Nach den Ausschusssitzungen wurden die erarbeiteten Resolutionen in den Länderdelegationen besprochen. Es konnten noch Änderungsanträge gestellt werden, und dann ging es in die zweitätige Plenarsitzung. Eine Besonderheit des Modell Europa Parlament ist es, dass der Deutsche Bundesrat dieses Projekt unterstützt und den Jungpolitikern für die Plenarsitzung den Plenarsaal des Bundesrates zur Verfügung stellt. Allein schon dieser Tagungsort macht das Planspiel zu etwas Besonderem, denn die Schülerinnen und Schüler nehmen auf den Stühlen Platz, auf denen sonst die Vertreter ihrer Landesregierungen sitzen, um bei der Gesetzgebung des Bundes mitzuwirken. In der Plenardebatte werden alle acht Resolutionen diskutiert. Es werden Reden für und gegen die Ausschussvorlagen gehalten und wie in der richtigen Politik wird am Ende abgestimmt. Einige der Jungpolitiker mussten dabei auch die Erfahrung machen, dass ihre mühsam erarbeitete Vorlage von der Mehrheit des Plenums abgelehnt wurde – auch das gehört zur Politik.

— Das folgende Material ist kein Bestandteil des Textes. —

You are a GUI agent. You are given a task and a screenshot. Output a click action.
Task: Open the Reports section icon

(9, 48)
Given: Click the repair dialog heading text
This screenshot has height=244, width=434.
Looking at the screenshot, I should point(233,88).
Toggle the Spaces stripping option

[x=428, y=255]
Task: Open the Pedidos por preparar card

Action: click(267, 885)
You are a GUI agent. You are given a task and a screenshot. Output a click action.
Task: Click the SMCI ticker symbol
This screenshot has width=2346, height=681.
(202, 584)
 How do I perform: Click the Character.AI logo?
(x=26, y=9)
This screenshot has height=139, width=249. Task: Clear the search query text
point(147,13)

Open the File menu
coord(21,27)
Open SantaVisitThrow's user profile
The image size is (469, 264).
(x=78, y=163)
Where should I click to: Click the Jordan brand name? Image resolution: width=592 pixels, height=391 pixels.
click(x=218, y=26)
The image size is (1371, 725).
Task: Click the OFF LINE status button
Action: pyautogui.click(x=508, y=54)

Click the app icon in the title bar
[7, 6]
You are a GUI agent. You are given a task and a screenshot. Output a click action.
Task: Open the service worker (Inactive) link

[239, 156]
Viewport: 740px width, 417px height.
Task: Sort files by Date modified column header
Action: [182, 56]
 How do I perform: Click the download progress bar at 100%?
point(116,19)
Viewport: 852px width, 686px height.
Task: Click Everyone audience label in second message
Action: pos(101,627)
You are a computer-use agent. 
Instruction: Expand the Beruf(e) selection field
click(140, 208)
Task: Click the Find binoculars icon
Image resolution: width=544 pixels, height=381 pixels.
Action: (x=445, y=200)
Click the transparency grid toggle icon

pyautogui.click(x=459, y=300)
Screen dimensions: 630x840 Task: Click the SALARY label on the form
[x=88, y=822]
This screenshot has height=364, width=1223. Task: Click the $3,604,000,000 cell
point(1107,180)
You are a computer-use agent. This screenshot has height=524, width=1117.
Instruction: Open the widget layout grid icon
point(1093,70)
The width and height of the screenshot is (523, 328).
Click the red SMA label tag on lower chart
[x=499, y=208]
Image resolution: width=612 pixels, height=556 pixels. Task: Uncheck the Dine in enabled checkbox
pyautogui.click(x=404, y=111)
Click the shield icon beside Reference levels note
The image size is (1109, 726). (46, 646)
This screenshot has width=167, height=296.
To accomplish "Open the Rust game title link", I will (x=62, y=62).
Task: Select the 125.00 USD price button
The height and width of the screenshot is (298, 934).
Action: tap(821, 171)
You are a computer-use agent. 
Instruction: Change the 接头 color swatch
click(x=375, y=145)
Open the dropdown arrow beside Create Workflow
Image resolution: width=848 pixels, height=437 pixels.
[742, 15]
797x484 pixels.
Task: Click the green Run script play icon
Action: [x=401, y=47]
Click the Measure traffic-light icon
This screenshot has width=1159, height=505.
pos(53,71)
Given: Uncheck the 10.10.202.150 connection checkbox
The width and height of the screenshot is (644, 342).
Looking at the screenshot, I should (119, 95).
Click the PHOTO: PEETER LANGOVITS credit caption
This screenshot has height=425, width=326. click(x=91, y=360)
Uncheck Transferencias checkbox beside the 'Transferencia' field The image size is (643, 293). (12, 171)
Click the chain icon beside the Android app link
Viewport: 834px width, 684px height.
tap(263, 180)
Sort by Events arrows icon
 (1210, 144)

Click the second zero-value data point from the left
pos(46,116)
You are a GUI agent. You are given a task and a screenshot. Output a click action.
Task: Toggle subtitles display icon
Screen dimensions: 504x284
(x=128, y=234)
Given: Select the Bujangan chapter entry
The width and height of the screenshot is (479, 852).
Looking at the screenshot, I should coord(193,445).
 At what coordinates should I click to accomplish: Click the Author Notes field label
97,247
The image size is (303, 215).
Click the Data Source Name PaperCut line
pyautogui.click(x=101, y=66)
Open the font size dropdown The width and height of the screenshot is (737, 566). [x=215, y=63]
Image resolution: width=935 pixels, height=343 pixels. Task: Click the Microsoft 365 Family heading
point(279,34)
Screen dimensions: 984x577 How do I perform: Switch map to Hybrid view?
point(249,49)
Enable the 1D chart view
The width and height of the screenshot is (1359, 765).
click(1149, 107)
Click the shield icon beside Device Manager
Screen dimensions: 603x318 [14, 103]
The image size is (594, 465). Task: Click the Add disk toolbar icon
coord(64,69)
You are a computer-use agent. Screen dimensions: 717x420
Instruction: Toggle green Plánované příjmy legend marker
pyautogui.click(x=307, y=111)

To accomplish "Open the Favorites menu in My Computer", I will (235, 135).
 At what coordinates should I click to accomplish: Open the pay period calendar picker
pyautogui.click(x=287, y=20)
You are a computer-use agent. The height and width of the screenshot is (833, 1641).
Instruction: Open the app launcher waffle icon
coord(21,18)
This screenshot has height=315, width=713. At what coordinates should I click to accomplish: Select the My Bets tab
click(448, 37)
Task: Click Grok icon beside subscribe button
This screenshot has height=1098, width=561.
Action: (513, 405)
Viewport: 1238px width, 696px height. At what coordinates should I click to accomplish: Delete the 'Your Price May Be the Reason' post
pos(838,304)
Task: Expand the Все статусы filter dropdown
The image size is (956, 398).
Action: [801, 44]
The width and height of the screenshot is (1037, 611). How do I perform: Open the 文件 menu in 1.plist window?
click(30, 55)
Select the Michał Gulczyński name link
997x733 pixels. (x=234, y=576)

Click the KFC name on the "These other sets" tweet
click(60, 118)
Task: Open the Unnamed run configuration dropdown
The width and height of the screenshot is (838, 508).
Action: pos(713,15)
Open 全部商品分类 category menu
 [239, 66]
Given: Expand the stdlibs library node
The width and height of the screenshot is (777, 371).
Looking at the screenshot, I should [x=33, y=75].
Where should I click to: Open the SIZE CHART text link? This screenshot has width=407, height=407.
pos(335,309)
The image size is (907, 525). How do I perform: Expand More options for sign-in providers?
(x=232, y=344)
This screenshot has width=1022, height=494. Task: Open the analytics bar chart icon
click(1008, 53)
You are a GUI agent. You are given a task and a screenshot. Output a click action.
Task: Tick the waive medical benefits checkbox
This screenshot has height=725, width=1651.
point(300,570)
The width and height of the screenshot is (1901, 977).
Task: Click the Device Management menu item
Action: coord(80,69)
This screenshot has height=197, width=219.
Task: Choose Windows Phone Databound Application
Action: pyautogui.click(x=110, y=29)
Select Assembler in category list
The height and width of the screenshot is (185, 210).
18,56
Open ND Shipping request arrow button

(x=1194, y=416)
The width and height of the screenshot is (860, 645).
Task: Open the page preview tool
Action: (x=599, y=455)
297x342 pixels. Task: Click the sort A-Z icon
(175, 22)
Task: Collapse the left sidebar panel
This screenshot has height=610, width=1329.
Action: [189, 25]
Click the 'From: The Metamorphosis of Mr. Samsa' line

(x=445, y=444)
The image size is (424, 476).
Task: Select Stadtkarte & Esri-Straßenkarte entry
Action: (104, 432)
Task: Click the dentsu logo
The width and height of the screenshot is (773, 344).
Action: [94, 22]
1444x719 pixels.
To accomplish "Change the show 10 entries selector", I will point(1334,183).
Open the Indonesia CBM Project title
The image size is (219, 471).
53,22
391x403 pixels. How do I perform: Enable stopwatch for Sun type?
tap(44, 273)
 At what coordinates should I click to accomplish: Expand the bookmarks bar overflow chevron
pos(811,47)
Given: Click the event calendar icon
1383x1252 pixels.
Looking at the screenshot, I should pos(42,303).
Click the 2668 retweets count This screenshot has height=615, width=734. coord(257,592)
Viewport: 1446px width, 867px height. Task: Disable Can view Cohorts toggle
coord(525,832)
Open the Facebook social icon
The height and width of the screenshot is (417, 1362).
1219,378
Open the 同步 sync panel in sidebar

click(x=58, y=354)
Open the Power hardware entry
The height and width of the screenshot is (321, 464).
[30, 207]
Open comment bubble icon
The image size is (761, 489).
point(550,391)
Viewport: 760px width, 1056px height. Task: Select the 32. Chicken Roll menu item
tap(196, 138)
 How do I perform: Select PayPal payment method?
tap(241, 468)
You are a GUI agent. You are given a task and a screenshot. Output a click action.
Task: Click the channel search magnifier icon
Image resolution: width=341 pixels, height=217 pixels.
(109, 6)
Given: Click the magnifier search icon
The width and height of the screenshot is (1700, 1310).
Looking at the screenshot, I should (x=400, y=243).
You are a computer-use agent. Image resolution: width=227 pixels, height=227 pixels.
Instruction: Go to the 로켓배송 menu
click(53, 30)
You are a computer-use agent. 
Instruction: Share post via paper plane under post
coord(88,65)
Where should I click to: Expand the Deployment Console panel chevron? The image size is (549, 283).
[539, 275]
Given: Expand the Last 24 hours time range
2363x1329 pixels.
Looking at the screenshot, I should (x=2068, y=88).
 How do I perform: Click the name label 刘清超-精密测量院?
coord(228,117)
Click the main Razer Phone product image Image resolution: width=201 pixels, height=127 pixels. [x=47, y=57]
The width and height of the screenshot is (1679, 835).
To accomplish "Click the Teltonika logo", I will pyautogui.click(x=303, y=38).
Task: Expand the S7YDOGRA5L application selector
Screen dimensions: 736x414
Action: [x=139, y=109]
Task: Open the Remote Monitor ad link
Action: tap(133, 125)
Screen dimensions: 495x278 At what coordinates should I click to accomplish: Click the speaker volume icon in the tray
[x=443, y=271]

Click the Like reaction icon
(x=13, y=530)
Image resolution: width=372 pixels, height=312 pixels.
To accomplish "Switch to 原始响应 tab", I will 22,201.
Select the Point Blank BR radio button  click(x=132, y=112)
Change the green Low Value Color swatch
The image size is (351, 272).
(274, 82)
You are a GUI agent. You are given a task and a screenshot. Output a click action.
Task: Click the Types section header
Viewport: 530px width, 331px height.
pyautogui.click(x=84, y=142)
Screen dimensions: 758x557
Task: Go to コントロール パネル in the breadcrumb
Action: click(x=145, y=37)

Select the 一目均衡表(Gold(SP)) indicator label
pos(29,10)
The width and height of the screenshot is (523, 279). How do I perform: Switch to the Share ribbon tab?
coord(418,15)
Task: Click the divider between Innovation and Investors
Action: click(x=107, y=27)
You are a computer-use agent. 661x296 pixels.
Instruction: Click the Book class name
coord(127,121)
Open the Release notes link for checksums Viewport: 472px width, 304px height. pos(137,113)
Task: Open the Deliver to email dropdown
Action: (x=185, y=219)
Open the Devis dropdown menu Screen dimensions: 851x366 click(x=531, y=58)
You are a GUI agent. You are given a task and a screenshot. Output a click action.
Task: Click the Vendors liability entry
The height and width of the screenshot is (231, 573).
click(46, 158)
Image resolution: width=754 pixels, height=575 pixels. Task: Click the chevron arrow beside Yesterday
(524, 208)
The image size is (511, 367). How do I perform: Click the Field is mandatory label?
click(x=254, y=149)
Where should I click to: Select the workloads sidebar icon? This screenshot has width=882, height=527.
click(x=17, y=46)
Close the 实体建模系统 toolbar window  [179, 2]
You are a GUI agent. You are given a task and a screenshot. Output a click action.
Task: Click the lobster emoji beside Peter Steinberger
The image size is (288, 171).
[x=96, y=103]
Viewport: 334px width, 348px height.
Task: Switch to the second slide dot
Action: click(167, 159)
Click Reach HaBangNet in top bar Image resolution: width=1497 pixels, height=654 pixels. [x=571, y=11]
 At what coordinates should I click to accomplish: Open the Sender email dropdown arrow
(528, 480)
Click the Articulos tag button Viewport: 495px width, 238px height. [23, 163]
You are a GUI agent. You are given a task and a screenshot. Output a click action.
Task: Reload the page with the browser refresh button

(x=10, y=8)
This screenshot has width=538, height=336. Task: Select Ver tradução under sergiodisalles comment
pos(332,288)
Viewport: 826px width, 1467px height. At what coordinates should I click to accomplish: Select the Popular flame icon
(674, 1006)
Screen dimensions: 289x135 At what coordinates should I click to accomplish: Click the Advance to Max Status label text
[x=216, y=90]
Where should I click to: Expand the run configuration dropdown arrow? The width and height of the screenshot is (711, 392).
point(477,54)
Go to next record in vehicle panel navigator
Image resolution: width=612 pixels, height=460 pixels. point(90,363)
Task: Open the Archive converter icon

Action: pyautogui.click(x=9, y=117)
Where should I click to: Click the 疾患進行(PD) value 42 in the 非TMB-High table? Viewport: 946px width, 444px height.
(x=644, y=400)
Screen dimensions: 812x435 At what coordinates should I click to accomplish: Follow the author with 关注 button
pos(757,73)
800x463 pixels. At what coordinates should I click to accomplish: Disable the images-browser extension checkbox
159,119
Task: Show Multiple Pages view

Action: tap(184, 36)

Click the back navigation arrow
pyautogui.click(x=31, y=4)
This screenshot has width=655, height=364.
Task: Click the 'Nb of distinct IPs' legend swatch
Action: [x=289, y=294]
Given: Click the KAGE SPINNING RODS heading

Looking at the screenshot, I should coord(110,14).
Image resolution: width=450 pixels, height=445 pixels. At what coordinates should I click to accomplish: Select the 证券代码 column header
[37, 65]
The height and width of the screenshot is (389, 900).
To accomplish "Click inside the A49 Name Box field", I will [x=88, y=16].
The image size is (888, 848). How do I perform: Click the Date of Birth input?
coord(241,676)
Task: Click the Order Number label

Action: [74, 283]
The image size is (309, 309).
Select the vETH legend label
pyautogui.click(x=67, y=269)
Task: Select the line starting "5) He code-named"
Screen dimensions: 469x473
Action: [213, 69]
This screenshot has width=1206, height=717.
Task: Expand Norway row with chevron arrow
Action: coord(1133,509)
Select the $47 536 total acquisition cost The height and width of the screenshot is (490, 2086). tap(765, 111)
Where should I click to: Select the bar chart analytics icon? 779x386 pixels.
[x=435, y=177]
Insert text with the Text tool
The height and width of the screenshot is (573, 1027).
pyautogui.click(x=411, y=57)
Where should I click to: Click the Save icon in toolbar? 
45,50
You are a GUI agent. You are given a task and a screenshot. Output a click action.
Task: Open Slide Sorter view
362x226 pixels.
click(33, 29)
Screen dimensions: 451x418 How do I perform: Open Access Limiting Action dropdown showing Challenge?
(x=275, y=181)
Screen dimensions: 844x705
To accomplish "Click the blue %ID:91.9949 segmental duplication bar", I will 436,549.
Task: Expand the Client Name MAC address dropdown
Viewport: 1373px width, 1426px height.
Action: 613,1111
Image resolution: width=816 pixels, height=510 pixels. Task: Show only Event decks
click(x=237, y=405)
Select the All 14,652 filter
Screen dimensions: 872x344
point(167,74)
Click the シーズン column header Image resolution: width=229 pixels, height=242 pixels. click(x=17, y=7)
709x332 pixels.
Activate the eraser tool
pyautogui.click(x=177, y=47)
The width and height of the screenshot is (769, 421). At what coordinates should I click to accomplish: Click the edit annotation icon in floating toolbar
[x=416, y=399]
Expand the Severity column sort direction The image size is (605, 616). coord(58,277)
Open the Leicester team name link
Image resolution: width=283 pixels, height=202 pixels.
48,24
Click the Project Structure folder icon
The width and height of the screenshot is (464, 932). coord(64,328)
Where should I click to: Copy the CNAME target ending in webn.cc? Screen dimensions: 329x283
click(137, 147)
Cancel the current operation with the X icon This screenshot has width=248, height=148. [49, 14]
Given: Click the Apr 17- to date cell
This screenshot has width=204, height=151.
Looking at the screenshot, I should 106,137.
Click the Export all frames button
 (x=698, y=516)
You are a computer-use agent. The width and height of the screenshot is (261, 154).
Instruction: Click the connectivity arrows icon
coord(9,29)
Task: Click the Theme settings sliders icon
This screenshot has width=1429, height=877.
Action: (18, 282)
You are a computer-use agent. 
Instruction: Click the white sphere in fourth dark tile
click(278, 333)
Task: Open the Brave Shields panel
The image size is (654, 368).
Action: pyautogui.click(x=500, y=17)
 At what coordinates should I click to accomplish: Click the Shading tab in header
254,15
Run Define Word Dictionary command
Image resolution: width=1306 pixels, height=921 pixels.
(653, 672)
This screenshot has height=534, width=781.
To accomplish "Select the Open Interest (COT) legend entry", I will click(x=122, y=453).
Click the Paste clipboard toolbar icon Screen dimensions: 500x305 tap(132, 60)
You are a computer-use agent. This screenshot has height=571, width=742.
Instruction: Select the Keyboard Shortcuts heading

Für die saarländische Delegation hielt das diesjährige MEP noch eine Besonderheit bereit: Mit Emily Vontz, seit Januar jüngste Bundestagsabgeordnete in Berlin, hatten sich die HWG´ler schon im Vorfeld in Wadern getroffen. Emily Vontz als ehemalige HWG-Schülerin war nämlich vor einigen Jahren selbst Teilnehmerin des Modell Europa Parlament in Berlin. Sie ließ es sich nicht nehmen, die Waderner Jugendlichen zu sich in den Bundestag einzuladen. Pizza in einem Sitzungssaal des Bundestages mit einer Abgeordneten zu essen und dabei Erfahrungen auszutauschen – auch das gibt es wohl nur beim MEP. Schließlich konnten die jungen Abgeordneten auch noch auf die Dachterrasse des Bundestages, die zu diesem Zeitpunkt für andere Besucher schon gesperrt war, und noch einen Blick auf das abendliche Berlin werfen.
Emily Vontz betont immer wieder, dass für sie die Teilnahme am Modell Europa Parlament der entscheidende Impuls war, sich politisch zu engagieren. Die Verbundenheit mit diesem Projekt hat auch dazu geführt, dass sie sich bereiterklärt hat, für den Vorsitz des Trägervereins „Modell Europa Parlament Deutschland e.V.“ zu kandidieren. In der Jahreshauptversammlung des Vereins wurde sie einstimmig in dieses Amt gewählt und wird sich weiterhin für das Projekt engagieren. Ihre Nachfolgerinnen und Nachfolger vom HWG haben auf jeden Fall in dieser Woche wichtige Erfahrungen gesammelt, die in der Schule so nicht vermittelt werden können. Am Rednerpult des Bundesrates zu stehen und zu 150 „Abgeordneten“ zu sprechen: Das gibt es in der schule nicht und das muss man sich auch erst einmal trauen! Und wer weiß: Vielleicht ist unter ihnen ja schon jemand, der in Zukunft ebenfalls in politischen Ämtern Verantwortung übernimmt.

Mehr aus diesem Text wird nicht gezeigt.